Menu

AI will be transformational; data centres’ power, water concerns Western headaches: Nara Lokesh

AI should not remain a product for the elite, nor should it create a greater digital divide, Lokesh said.

Published Jun 20, 2026 | 10:37 PMUpdated Jun 20, 2026 | 11:10 PM

Nara Lokesh

Synopsis: Andhra Pradesh Nara Lokesh, in an interview with Russia Today, spoke of his faith in AI enhancing the lives of every Indian, while also dismissing fears around the amount of electricity and water that the new data centres in Andhra Pradesh could consume. 

The Artificial Intelligence (AI) revolution will enhance the lives and livelihoods of India’s 1.4 billion people, but guardrails need to be in place, Nara Lokesh said in an interview in Moscow.

Andhra Pradesh’s minister for Information Technology, Electronics and Communications, Real Time Governance and Human Resources Development was talking to Russia Today.

“We have the full stack: from physical infrastructure to building local models to completely revamping our educational curriculum in tune with the current AI revolution. That is where I believe AI will help all youngsters to have a better living standard, higher income,” he told the channel.

Lokesh mentioned his visit to School 21, a teacherless experiment run by Russia’s Sberbank, where students learn through real-world IT projects and by reviewing each other’s code, in the context.

“It’s fascinating, and we can replicate that model in India,” he said.

The minister also said that India’s AI model is pegged on democratising AI.

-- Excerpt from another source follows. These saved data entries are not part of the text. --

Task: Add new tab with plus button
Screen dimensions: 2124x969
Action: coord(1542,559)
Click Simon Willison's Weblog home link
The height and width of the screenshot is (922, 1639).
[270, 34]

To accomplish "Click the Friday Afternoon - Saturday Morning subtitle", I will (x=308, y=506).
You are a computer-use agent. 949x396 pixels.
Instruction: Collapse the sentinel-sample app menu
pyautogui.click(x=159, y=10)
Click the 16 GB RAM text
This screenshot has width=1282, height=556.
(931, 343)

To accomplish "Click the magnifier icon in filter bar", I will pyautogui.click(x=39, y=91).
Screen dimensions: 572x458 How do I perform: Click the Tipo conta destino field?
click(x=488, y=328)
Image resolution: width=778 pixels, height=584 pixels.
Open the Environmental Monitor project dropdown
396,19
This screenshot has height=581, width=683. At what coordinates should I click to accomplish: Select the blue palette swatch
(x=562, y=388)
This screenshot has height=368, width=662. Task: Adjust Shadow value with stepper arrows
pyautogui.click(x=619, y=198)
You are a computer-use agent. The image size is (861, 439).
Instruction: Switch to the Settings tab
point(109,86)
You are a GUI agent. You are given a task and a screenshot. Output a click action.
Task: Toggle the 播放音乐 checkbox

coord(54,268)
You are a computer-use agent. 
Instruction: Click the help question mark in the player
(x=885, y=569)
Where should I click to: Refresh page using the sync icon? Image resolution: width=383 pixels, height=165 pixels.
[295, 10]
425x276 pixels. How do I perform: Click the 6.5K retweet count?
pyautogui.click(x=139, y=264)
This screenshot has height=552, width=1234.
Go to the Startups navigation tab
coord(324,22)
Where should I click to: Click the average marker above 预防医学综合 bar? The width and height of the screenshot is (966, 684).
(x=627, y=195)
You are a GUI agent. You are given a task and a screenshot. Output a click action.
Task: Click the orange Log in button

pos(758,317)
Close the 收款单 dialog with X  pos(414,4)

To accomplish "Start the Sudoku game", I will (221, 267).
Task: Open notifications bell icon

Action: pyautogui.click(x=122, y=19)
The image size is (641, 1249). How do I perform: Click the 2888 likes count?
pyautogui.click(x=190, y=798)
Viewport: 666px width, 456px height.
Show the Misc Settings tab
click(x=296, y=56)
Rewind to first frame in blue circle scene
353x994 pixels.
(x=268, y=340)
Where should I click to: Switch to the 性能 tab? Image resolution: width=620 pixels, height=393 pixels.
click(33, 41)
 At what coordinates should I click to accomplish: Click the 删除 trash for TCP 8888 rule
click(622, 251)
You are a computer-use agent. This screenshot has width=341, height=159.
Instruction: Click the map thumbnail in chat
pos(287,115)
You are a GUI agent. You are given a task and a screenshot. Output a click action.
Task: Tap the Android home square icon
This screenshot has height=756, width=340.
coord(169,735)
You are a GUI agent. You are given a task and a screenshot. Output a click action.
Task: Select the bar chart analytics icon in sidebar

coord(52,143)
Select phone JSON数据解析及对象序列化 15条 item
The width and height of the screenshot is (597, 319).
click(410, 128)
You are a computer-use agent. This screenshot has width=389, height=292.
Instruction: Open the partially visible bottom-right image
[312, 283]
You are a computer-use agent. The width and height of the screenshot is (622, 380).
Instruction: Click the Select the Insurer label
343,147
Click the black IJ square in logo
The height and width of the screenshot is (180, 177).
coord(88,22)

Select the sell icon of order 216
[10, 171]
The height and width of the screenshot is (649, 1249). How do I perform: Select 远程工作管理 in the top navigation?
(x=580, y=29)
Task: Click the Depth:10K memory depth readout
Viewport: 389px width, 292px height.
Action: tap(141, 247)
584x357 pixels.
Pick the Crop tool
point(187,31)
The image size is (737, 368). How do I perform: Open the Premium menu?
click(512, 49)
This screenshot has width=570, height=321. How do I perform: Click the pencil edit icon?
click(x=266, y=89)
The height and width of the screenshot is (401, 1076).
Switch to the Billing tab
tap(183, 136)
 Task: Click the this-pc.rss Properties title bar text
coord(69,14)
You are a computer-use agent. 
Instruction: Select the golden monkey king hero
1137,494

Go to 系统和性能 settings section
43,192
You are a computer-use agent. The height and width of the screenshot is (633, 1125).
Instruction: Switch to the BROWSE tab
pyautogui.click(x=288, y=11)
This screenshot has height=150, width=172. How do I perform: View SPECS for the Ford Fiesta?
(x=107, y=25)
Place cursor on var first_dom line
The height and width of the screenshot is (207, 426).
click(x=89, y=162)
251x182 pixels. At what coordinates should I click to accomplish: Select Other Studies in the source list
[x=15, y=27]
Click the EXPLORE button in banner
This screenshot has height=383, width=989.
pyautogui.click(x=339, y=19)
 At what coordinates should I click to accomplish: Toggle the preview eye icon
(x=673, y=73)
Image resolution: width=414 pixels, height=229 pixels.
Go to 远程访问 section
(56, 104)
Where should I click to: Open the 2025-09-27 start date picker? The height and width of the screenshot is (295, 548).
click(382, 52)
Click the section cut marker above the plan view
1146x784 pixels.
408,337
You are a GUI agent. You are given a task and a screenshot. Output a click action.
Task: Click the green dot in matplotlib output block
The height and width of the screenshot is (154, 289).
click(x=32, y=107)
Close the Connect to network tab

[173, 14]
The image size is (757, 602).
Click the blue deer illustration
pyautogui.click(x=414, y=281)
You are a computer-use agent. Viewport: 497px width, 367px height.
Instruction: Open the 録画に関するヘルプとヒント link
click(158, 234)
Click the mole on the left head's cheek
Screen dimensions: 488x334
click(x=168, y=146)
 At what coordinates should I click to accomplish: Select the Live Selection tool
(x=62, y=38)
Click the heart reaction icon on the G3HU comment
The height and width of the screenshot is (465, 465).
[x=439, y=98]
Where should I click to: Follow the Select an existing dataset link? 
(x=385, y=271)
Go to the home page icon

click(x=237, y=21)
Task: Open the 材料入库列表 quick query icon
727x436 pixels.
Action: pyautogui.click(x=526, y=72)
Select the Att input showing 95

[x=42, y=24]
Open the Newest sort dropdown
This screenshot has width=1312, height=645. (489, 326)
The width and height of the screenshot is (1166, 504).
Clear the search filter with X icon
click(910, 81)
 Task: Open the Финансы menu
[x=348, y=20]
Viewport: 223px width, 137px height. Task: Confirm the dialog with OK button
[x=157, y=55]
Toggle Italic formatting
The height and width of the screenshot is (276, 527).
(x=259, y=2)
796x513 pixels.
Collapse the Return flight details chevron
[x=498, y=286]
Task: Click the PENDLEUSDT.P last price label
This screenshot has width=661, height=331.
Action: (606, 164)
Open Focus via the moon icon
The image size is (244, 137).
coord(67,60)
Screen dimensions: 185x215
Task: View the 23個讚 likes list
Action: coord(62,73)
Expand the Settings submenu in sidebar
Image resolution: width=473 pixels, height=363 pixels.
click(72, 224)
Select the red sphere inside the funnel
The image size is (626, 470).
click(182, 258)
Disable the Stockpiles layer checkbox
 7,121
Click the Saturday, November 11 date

“AI should not remain a product for the elite, nor should it create a greater digital divide. It should help the farmer, the street vendor, and the auto driver on the street. That’s when you truly unlock the value of AI,” Lokesh stressed.

He said the Andhra Pradesh government had “set a goal that every family should either actively use AI or create a use case for it”.

“Fifteen million families in Andhra Pradesh can effectively contribute to the India AI Mission,” Lokesh said.

The minister highlighted how Andhra Pradesh has a single WhatsApp number “where close to 1,000 government services are delivered… now powered by AI”. He also laid out the example of what he claimed was “one of the finest data registries” that was enabling his government “to deliver citizen services proactively rather than reactively”.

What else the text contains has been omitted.